When Rush Week and then Bid Day rolled around, I wasn’t as into it as I should have been. I have my little ‘squish fam’ that keeps getting bigger and I should be more open to them. I put on my happy face and welcomed a new member to my little family.

I’m walking from the art building to the house when I spot Liam. Right in the direct path of my way back. I can’t turn around now. That’ll make me look like I’m avoiding him…but I am avoiding him. UGH!! Might as well face him now. Or try to walk past him without him noticing me, yeah like that’ll happen.

I’m halfway past him when he calls my name and stops me in my tracks. I turn around slowly and plaster a fake smile on my face, “Hey, Liam.”

“I haven’t seen you around lately. How are you?”

“I’m good. Just really busy. I changed my major, so now I’m basically playing catch-up.” I say by way of holding up my portfolio case.

His eyebrows raise. “Oh wow.”

“Yeah. So how have you been?”

My conversations with Liam have never been this awkward. We’ve never had to make small talk to talk about things. Our conversations used to just come naturally. I’mrealizing that with everything that went down, I don’t see how either of us can get back to that.

“I’ve been good. Baseball is going well so far even though it’s fall ball. I haven’t seen you around in a while.”

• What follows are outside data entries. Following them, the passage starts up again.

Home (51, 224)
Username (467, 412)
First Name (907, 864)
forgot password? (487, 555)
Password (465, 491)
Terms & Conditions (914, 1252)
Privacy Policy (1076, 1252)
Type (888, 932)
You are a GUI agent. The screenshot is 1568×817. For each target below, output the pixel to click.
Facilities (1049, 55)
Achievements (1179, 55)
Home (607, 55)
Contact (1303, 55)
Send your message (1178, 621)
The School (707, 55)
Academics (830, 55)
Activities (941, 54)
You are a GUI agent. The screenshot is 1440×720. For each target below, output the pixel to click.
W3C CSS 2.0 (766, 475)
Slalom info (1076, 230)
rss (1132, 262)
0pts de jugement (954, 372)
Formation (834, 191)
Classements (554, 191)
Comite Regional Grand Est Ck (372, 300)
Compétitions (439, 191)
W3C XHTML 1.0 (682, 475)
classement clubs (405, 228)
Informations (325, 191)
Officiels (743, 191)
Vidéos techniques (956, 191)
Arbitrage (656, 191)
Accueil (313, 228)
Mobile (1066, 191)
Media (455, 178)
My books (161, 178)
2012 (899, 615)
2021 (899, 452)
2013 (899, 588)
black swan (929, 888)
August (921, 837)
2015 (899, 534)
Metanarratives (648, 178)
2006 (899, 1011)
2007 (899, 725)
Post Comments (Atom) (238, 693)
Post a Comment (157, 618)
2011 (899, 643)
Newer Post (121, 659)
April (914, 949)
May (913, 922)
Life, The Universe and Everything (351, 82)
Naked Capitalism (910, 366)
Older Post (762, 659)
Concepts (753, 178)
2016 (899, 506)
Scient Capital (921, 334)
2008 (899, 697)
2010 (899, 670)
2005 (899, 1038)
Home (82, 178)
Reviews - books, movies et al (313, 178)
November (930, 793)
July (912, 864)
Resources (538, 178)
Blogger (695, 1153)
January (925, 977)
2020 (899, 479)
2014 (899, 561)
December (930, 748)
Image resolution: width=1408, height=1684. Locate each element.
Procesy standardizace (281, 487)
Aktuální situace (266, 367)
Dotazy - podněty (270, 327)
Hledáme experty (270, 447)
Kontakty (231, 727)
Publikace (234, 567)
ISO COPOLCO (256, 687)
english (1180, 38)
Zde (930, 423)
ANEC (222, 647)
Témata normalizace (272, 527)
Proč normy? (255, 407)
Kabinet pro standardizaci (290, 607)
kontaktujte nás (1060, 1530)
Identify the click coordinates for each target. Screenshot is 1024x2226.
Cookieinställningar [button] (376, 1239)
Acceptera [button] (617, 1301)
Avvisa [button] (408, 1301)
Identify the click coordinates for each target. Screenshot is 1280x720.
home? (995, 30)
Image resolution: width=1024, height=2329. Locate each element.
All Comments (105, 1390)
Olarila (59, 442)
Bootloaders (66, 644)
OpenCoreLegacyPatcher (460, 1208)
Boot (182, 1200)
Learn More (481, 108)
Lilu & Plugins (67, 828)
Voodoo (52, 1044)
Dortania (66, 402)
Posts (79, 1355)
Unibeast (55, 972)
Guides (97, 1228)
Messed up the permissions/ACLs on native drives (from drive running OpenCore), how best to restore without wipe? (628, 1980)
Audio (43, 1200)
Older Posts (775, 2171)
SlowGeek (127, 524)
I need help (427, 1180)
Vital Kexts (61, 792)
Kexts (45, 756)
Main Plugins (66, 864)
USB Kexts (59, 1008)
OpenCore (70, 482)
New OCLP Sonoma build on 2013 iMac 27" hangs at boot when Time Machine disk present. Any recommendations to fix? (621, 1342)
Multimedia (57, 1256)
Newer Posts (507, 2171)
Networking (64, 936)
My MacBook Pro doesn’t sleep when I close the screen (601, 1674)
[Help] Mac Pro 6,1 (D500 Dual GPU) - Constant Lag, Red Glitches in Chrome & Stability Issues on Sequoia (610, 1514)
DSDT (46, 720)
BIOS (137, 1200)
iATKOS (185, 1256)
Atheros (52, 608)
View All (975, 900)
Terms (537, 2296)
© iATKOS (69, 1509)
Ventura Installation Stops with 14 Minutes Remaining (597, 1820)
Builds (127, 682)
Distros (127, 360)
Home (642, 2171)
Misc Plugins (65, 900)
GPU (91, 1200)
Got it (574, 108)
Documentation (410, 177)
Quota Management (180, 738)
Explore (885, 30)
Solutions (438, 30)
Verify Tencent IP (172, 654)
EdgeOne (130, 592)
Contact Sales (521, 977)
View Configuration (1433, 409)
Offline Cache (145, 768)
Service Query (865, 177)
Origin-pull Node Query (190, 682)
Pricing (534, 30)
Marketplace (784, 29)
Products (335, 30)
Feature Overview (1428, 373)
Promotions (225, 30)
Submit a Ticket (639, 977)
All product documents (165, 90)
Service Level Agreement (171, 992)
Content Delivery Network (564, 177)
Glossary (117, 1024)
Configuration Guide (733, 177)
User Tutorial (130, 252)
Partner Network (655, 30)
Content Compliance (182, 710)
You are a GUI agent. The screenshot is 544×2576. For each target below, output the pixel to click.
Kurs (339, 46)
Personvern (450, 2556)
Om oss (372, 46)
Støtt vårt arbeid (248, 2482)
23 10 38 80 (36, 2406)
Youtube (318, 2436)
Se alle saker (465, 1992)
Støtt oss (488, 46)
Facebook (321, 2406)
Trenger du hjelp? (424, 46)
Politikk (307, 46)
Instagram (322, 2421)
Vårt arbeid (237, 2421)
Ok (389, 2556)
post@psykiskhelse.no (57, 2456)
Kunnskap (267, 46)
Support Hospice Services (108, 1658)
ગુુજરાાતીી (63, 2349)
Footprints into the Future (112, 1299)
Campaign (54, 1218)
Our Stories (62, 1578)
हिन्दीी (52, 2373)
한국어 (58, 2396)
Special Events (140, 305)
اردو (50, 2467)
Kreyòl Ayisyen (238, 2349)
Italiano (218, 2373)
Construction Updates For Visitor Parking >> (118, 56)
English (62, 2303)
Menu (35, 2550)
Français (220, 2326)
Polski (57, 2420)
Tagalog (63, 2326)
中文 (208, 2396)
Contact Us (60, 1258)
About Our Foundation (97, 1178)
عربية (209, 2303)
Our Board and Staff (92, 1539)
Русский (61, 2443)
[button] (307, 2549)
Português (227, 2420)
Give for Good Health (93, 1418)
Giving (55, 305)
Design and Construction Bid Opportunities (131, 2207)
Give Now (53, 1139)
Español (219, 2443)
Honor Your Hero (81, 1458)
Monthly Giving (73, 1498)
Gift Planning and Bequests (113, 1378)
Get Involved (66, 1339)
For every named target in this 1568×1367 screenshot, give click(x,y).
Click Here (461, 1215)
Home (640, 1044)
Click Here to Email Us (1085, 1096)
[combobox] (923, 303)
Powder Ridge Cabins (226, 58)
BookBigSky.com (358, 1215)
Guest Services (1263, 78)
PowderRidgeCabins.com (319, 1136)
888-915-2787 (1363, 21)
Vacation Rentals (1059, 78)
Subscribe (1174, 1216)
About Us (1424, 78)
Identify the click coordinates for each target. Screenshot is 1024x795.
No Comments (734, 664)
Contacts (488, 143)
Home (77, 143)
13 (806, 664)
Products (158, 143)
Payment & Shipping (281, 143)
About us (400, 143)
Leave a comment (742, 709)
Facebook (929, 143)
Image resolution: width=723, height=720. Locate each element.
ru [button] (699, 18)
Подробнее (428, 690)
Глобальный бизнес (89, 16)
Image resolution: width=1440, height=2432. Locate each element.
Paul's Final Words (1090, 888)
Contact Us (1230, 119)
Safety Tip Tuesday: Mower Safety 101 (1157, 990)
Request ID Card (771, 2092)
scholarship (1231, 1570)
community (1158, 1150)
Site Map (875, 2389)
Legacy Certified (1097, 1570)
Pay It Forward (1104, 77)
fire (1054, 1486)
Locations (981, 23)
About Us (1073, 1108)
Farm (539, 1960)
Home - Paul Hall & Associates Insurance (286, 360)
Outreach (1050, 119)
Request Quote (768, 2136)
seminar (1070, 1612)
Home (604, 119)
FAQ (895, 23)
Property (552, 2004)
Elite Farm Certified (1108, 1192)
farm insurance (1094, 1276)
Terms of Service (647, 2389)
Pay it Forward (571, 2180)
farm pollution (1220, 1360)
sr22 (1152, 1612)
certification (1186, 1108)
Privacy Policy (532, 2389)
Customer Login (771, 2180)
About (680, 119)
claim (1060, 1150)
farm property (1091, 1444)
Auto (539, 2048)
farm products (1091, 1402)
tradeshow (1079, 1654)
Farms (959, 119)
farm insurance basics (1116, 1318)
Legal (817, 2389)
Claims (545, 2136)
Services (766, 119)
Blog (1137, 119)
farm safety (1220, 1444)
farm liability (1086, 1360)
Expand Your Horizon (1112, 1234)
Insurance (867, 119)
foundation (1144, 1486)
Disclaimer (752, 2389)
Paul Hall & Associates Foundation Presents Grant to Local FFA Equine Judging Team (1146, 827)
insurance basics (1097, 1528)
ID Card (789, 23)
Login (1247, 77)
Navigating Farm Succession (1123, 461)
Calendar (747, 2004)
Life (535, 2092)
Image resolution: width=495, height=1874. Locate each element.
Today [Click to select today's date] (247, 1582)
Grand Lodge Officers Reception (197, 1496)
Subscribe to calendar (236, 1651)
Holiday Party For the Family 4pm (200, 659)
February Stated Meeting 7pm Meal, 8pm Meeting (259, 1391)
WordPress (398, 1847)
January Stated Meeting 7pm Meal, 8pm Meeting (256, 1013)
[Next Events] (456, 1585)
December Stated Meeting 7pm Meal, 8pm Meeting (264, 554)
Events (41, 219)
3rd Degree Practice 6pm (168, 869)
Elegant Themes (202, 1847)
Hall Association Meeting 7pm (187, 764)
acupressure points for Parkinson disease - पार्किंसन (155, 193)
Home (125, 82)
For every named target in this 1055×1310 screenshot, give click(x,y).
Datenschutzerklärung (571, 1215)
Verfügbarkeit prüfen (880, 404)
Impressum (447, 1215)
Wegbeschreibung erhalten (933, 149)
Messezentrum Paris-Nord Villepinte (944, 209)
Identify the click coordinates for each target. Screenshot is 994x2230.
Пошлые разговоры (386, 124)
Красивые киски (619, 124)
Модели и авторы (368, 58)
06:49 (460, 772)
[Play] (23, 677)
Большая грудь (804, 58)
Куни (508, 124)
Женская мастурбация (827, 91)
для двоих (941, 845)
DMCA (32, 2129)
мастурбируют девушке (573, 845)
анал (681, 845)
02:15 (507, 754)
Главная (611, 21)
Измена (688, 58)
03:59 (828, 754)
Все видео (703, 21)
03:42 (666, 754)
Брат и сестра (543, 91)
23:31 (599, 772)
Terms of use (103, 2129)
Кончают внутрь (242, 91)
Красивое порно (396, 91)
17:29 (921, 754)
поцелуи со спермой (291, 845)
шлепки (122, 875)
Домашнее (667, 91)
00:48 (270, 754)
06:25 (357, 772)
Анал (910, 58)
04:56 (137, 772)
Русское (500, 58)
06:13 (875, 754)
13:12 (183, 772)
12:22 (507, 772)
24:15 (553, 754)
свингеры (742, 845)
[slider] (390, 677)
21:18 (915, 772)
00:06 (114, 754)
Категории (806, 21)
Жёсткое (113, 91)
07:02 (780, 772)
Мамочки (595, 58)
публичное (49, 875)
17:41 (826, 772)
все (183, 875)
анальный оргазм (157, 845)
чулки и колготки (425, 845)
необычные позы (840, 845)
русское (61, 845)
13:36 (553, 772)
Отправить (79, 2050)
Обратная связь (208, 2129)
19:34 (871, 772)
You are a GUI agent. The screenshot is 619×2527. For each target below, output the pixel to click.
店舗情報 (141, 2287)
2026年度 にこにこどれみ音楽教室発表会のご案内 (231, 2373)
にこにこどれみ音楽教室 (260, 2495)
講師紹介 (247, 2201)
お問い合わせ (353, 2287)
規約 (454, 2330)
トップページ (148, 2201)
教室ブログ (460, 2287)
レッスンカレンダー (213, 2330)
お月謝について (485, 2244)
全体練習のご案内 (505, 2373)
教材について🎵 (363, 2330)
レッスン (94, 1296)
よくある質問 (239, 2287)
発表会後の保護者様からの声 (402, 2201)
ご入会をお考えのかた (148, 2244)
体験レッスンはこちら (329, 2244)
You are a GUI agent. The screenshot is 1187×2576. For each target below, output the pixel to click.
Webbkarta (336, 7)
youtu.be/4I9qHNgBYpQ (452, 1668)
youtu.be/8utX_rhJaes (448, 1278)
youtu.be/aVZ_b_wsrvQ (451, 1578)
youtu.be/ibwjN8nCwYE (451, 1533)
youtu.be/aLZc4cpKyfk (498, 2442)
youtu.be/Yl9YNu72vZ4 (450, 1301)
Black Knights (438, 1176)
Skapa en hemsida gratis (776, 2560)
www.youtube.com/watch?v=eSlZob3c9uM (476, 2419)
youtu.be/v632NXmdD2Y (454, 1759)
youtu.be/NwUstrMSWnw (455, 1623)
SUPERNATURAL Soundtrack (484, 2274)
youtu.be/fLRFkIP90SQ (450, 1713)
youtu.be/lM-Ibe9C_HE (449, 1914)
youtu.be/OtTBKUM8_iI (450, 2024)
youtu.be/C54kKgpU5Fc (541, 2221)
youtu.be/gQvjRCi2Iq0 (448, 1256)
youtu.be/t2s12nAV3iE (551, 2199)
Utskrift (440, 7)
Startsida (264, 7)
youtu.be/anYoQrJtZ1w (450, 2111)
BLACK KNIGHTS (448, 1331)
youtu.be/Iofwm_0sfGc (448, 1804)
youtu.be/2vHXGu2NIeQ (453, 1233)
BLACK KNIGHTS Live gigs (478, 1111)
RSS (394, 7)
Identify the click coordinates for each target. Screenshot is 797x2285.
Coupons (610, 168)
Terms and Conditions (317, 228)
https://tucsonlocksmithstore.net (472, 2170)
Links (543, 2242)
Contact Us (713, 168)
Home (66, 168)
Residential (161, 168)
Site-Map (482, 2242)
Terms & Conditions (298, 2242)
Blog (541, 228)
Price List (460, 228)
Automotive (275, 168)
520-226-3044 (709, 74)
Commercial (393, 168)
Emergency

Oh crap! This is why I’ve been avoiding him. I look down before responding. “Yeah. Like I said, I've just been really busy. Speaking of, I should probably go. I have a ton of work to do for class.” I turn to leave but his hand on my elbow stops me.

“Kamryn, did I mess this up? Did I ruin us?” He asks in a hushed voice.

“Not at all,” I say as my shoulders sag in sadness. The tears I thought had officially run out, make their reappearance.

Stepping close and still keeping his voice low to avoid any listening ears, he asks me. “You could’ve fooled me. Kamryn, you could’ve stopped us. Why didn’t you stop us?”

Oh god. He’s gonna hate me. “Because I was hurting. And you were there! God Liam, you have been my best friend since I was seven. I gave into what I was feeling at that time and...somehow, I think I knew you felt more. And I’m so sorry.” One blink and the tears will fall.

“So that’s why you’ve been avoiding me?”

I shake my head vehemently. ‘That’s not-”

He looks away and puts up a wall cutting off my response. “I think maybe we should cool it on our friendship for a while. Keep it the way it is right now. I won’t seek you out and I won’t text you. You can keep avoiding me and now I’ll start avoiding you.”

If I didn’t think my heart could break twice in one year, then I was wrong. I can’t hold back my tears anymore while looking Liam straight in the eyes. “I think that’s for the best too.” I turn around and walk away as a sob overtakes me.

I don’t know if I can do this anymore. So far everyone that I’ve loved has left. How much breakage can my heart take? Have I pushed them away? Is it me that makes people not want to stay?

December 2012

Winter break could not have come at a better time. I need my spin classes and Pilates back in my life. And maybe even some family time.